■ Work required:
In the listing below, lines with the string "tweet" are to be counted; the number is the entire reply.

------ Material for this exercise

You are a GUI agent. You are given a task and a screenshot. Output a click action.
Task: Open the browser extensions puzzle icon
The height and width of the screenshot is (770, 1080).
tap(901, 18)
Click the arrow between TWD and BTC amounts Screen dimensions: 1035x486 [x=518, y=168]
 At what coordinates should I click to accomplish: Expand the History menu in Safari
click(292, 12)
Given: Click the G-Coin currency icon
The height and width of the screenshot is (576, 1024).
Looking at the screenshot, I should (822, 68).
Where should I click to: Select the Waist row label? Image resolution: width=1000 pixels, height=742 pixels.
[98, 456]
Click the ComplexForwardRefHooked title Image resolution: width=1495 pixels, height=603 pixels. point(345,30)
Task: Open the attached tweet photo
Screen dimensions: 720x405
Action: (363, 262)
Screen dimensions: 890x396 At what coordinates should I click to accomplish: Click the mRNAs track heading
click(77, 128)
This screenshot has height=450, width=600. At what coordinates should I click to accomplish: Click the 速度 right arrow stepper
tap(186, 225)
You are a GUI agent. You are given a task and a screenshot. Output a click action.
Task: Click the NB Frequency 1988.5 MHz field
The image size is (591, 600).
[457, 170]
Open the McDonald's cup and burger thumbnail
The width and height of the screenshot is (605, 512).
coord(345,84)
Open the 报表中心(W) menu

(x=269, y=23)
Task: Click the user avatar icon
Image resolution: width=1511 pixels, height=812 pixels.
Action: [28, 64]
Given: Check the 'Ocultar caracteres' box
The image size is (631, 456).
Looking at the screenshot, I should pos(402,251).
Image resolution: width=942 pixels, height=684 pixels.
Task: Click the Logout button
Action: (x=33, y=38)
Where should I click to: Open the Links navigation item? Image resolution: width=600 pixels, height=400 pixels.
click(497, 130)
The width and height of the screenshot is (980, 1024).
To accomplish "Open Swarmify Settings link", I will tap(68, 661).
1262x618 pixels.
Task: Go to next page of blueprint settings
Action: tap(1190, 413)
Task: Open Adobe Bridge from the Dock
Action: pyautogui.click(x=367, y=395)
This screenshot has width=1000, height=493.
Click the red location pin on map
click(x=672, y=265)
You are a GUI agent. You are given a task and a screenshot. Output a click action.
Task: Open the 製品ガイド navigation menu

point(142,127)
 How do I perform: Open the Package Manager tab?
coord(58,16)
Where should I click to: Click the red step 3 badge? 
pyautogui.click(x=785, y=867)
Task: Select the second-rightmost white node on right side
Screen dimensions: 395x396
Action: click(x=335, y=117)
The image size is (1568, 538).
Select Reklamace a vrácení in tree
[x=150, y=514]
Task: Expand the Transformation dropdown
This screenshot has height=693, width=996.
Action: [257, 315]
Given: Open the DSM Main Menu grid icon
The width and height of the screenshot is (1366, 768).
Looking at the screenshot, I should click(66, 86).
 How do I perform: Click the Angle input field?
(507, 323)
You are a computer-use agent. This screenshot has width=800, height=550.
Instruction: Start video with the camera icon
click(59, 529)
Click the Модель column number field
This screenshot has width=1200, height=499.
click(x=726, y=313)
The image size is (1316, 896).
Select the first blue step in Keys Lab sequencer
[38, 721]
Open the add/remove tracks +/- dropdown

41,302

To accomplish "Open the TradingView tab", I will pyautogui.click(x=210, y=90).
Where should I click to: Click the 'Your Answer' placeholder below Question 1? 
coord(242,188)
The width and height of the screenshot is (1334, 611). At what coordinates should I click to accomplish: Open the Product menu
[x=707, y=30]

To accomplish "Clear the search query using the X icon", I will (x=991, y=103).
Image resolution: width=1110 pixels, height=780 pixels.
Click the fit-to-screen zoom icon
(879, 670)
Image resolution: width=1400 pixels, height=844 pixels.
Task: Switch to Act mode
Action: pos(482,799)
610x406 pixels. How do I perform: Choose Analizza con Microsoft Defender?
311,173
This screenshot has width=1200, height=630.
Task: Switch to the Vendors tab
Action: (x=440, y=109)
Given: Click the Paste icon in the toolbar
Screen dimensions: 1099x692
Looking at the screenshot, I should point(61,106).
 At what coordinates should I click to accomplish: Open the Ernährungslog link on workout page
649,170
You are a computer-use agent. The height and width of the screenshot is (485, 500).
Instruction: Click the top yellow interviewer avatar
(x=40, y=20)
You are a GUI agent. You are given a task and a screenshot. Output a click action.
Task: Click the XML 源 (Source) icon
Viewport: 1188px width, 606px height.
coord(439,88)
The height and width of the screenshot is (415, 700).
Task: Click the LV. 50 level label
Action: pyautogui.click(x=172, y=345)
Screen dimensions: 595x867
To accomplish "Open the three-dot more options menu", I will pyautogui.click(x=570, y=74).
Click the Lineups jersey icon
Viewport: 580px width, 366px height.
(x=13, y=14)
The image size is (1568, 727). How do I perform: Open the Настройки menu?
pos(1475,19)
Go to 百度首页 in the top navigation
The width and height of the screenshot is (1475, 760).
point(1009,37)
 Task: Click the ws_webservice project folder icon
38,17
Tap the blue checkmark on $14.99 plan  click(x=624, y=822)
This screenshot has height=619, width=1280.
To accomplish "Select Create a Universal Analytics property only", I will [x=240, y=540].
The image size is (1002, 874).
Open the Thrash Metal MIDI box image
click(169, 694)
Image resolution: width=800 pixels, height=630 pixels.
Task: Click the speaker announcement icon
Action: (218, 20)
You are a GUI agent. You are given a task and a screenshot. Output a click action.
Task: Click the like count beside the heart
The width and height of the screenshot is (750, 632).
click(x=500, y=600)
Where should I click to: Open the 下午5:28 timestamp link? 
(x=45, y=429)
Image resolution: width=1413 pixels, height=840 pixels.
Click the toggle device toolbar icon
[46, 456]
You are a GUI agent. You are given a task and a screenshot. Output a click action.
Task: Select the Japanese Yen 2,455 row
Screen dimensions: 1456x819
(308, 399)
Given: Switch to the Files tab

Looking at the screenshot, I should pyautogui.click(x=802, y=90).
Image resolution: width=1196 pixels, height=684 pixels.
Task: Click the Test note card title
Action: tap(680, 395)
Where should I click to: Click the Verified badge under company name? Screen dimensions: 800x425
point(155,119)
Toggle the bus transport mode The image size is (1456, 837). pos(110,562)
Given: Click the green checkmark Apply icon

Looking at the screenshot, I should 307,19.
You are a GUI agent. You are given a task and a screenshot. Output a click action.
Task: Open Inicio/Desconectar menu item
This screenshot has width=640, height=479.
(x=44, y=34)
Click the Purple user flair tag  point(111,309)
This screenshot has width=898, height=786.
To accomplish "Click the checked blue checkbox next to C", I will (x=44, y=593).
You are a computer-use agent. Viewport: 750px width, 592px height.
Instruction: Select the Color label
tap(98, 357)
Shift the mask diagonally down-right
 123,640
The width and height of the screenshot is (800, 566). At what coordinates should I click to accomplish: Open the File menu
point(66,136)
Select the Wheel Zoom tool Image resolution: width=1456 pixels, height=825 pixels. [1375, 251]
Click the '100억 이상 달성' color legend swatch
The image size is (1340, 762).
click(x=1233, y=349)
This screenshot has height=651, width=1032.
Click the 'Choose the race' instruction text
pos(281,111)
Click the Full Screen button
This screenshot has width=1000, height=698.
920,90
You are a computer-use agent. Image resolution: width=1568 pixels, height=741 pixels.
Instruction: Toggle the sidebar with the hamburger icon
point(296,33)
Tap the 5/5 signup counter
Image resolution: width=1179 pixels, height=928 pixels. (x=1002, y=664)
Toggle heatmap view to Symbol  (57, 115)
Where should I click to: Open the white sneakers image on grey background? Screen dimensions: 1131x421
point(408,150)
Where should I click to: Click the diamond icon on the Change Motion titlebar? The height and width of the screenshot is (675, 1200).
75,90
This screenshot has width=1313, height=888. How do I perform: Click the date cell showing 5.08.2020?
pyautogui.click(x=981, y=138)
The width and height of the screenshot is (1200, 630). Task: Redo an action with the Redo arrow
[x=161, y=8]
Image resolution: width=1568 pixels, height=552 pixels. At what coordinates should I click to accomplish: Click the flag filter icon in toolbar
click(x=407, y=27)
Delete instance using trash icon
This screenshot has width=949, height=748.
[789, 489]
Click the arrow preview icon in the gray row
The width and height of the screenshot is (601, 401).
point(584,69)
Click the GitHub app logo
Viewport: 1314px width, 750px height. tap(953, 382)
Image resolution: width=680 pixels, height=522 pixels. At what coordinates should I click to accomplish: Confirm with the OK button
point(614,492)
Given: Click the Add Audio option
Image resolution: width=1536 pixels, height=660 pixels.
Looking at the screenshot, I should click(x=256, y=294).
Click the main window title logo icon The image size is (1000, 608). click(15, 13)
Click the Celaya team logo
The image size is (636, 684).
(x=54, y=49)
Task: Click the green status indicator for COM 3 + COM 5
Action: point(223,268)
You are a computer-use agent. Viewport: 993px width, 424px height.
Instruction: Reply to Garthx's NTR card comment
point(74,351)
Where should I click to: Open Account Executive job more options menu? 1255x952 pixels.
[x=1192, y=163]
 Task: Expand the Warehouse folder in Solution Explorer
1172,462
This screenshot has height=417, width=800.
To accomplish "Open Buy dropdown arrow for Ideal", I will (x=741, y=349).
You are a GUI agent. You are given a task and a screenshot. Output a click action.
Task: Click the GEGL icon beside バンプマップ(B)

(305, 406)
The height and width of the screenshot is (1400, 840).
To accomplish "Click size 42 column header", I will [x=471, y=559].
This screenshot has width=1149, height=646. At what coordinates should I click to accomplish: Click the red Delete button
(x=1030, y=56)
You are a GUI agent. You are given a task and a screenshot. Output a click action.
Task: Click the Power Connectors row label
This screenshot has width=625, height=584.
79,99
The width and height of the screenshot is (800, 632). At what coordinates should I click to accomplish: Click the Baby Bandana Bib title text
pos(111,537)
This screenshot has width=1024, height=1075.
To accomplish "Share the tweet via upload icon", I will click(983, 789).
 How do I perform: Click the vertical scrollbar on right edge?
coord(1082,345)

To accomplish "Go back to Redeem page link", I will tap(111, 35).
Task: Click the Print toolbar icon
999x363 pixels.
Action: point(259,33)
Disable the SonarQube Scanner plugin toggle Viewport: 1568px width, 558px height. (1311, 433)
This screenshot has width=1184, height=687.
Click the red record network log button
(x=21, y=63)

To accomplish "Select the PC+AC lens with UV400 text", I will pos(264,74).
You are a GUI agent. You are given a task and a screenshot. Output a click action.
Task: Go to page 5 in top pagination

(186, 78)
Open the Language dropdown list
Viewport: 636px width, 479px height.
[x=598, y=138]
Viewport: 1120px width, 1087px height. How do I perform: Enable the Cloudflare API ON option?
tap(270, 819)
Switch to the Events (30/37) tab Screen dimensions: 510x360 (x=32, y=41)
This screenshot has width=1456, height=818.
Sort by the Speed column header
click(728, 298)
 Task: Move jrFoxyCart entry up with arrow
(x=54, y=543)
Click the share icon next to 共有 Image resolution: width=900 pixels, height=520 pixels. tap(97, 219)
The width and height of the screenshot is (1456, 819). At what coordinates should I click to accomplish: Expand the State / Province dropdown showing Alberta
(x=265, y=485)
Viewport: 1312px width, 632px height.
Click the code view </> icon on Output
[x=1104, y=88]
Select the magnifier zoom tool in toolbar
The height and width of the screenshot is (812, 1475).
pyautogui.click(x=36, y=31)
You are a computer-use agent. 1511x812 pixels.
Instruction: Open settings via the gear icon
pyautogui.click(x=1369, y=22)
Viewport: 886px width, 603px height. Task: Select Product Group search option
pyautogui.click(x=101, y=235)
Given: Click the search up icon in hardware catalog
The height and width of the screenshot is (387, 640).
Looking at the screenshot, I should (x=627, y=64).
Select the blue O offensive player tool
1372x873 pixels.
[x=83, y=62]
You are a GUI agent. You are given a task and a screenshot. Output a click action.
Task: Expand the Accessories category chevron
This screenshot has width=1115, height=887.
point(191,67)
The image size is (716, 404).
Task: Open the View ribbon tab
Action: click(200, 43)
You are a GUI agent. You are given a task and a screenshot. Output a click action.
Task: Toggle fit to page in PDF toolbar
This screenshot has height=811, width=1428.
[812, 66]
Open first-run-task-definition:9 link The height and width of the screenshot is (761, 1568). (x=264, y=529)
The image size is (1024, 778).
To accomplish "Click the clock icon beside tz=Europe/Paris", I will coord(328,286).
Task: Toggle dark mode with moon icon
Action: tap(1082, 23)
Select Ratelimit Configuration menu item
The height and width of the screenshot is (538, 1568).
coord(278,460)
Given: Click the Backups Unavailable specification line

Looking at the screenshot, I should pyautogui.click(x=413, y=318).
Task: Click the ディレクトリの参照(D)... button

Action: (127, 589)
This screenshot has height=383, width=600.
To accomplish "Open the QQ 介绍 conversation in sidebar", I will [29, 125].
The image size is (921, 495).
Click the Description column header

------------

■ Output of the task:
2